Conklin calls for transportation funds

By Casey McDermott

Local state representative and lieutenant governor candidate Scott Conklin is one of several Pennsylvania leaders speaking out in favor of patching up the state’s transportation funding.

Concerns about ailing roads, bridges and other public transportation systems dominated a Monday press conference held by Conklin, D-Centre, in State College, said Tor Michaels, Conklin’s chief of staff.

“Rep. Conklin believes that the No. 1 safety issue facing our residents now is our transportation infrastructure needs,” Michaels said. “And we need to come up with a bipartisan plan to address this critical funding issue.”

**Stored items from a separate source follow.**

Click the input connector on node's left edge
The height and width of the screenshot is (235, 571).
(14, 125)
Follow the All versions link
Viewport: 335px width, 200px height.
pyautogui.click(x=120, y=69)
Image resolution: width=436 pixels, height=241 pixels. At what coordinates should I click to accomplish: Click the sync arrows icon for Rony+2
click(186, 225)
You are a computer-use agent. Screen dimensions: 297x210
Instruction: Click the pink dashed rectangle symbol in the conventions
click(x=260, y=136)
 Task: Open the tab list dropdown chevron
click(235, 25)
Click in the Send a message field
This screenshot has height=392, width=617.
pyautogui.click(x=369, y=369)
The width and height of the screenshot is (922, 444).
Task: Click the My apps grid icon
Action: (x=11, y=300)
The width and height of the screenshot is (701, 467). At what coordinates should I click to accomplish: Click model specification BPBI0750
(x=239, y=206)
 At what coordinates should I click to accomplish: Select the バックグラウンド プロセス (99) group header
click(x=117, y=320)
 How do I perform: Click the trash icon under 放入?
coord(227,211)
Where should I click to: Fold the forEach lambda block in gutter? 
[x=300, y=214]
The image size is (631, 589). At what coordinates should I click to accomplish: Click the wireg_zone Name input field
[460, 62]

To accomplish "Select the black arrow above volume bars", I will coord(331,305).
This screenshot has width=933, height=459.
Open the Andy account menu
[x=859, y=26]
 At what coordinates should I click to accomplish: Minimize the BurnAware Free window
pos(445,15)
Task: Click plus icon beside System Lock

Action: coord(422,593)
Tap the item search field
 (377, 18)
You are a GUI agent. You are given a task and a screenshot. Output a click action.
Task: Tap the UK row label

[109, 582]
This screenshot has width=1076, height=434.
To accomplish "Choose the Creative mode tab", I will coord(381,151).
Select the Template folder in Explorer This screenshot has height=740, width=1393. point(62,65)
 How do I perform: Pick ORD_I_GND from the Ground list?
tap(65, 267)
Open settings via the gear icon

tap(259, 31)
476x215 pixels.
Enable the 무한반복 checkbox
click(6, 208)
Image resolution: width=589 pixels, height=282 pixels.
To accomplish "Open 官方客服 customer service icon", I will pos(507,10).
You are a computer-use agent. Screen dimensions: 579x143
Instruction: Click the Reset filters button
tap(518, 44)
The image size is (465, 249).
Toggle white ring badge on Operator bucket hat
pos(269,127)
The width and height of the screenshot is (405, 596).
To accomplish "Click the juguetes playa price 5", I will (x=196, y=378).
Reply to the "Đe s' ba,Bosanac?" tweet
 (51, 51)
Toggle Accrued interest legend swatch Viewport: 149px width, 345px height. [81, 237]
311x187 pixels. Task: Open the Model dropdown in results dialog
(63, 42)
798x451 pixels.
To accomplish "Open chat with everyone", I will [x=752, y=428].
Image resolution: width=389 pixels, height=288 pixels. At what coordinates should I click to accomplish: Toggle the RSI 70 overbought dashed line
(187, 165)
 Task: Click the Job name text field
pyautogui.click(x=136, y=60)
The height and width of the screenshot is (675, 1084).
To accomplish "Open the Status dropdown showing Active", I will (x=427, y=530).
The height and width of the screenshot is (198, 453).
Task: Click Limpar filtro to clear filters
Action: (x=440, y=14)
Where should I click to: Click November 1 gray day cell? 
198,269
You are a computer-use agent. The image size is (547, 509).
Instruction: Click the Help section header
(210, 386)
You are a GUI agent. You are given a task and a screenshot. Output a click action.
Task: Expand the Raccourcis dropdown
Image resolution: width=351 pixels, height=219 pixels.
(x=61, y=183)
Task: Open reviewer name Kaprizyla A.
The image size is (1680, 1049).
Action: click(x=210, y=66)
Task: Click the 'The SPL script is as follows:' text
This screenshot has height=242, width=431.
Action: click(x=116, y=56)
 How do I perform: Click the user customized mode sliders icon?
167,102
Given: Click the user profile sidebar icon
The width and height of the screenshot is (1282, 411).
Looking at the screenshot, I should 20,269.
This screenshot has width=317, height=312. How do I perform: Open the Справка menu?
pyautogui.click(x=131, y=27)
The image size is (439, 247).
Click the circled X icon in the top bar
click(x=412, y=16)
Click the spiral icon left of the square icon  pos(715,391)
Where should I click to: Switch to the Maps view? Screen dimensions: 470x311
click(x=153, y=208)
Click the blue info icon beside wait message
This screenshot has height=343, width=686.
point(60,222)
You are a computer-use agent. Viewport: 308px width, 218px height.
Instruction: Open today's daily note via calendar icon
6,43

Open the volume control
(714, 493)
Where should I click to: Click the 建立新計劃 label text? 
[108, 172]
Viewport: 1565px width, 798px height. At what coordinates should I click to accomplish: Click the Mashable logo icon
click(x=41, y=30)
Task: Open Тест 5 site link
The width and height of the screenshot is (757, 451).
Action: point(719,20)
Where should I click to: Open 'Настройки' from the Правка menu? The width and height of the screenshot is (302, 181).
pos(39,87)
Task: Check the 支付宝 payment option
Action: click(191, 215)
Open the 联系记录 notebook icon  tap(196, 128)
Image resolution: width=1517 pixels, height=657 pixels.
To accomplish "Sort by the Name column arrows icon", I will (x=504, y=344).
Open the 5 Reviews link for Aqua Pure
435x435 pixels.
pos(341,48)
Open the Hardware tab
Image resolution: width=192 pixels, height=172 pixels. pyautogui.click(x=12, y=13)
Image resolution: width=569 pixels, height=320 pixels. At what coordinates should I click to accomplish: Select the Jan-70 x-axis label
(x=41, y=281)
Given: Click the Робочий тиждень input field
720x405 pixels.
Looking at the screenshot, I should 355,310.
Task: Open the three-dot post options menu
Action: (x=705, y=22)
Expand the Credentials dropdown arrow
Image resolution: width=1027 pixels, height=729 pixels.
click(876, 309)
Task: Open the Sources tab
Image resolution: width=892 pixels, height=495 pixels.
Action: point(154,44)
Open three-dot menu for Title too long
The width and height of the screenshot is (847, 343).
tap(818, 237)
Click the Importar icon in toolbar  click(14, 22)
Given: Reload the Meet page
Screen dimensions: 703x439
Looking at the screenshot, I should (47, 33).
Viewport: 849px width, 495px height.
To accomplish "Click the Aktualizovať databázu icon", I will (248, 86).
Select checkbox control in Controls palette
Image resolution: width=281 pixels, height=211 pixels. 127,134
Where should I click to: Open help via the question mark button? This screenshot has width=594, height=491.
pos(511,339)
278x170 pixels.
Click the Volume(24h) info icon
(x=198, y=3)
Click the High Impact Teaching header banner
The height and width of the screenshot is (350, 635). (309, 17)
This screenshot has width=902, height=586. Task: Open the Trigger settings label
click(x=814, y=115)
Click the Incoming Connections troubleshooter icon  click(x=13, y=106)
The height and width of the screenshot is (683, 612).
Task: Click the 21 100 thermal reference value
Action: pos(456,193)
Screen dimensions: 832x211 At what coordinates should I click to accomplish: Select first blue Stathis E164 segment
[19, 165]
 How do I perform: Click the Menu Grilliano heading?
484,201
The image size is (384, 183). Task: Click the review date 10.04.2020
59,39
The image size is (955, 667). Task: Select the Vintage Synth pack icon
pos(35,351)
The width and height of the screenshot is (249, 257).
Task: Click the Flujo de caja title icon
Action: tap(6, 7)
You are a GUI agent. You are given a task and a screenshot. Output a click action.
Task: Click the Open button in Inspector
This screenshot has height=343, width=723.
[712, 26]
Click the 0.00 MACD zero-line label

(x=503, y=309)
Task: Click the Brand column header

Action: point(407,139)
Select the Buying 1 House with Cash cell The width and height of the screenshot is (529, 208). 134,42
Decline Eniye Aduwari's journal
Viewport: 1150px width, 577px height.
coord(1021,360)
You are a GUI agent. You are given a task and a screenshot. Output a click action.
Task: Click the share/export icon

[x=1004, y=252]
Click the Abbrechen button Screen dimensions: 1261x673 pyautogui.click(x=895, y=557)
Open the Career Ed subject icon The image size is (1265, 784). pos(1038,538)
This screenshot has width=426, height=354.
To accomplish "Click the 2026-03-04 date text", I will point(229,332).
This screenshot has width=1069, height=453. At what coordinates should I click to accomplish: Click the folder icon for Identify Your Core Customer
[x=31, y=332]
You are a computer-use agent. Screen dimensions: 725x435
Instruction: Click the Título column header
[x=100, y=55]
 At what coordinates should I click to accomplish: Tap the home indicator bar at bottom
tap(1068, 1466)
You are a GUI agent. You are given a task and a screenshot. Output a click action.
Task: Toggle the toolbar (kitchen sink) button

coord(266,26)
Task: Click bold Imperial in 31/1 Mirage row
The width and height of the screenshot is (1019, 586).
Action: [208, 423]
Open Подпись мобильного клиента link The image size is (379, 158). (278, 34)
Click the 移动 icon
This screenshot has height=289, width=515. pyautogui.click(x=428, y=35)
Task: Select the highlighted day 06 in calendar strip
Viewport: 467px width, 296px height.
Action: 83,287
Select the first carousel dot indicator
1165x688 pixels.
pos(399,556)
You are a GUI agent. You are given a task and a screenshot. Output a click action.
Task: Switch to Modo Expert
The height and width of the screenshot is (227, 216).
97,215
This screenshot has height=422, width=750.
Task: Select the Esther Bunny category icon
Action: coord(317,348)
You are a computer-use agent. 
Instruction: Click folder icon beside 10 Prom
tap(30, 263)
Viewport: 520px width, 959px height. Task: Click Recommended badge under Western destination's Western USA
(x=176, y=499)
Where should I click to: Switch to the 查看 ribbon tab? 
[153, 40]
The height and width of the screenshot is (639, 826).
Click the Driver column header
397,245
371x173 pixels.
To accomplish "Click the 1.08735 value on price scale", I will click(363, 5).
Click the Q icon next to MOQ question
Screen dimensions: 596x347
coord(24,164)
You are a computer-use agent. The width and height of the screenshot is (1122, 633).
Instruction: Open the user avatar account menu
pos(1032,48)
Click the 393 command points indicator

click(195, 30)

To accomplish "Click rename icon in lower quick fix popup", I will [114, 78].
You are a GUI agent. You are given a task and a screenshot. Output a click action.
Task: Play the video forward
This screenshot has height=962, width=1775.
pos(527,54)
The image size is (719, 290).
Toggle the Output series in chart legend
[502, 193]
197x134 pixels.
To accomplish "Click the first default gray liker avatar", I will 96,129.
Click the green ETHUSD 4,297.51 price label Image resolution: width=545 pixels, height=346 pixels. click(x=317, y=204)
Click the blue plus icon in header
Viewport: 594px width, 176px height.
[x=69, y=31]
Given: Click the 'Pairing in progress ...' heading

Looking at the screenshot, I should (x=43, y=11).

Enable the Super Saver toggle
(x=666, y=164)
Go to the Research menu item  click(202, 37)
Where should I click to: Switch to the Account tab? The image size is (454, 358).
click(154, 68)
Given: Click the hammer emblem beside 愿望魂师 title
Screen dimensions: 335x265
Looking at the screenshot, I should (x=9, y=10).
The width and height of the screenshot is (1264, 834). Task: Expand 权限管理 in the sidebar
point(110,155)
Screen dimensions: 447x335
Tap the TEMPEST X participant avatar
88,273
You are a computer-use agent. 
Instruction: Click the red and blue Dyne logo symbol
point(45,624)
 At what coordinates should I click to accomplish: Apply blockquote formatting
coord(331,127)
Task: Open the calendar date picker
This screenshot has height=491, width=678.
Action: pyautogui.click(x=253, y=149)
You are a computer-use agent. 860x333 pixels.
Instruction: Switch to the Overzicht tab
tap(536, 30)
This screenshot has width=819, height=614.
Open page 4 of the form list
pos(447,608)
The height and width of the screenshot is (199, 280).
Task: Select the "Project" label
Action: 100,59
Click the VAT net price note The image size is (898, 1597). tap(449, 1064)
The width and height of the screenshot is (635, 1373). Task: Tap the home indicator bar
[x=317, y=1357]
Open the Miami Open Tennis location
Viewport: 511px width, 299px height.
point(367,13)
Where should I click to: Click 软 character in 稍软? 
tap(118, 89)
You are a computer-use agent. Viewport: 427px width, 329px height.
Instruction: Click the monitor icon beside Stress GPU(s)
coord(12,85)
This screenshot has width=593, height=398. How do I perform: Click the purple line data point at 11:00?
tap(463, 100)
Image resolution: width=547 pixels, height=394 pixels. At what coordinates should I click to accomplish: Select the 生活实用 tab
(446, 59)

Conklin’s stance echoes that of Gov. Ed Rendell, who just last week gave a call to arms in front of the Pennsylvania Senate Transportation Committee urging its members to enact a “real and lasting transportation funding solution.”

Pennsylvania is first in the nation for structurally deficient bridges — the 5,646 cases in the state outnumber those in New York, New Jersey, Ohio, Virginia, and Maryland combined, according to the Pennsylvania Department Of Transportation (PennDOT) “Transportation Funding Crisis” website.

Eighteen highway and bridge improvement projects in Centre County will go unfixed until additional funding is available, according to PennDOT.

Public transportation projects for the Centre Area Transportation Authority (CATA), including 16 bus replacements, will also be delayed until more funding is available, according to PennDOT.

In order to foot the bill for these and other projects, Michaels said legislators should explore solutions such as imposing a Marcellus Shale gas tax or cutting corporate income taxes by 21 percent.

“All options should be on the table,” he said.

Penn State College Democrats President Rob Ghormoz agreed that transportation problems warrant cooperation across the aisle.

“When it comes to something like safety, it’s not a politics issue anymore,” Ghormoz (senior-political science) said. “You need bipartisan agreement that’s keeping citizens safe.”

Ghormoz also said he thinks the Marcellus Shale tax should be explored as a potential source of transportation funding.

But Samuel Settle, chairman of the Penn State Young Americans for Freedom, said a tax on Marcellus shale drilling could deter future development on the resource. He also said it could cause the burden for a problem that’s concentrated in two major urban areas to fall upon those throughout the rest of the state.

“There’s the same problem with education or any major state initiative — the state has kind of a weird, dichotomous relationship between big cities and rural areas like State College,” Settle (junior-political science) said. “[Funds] almost always get allocated to the two places who have largest voices and who can cry the loudest.”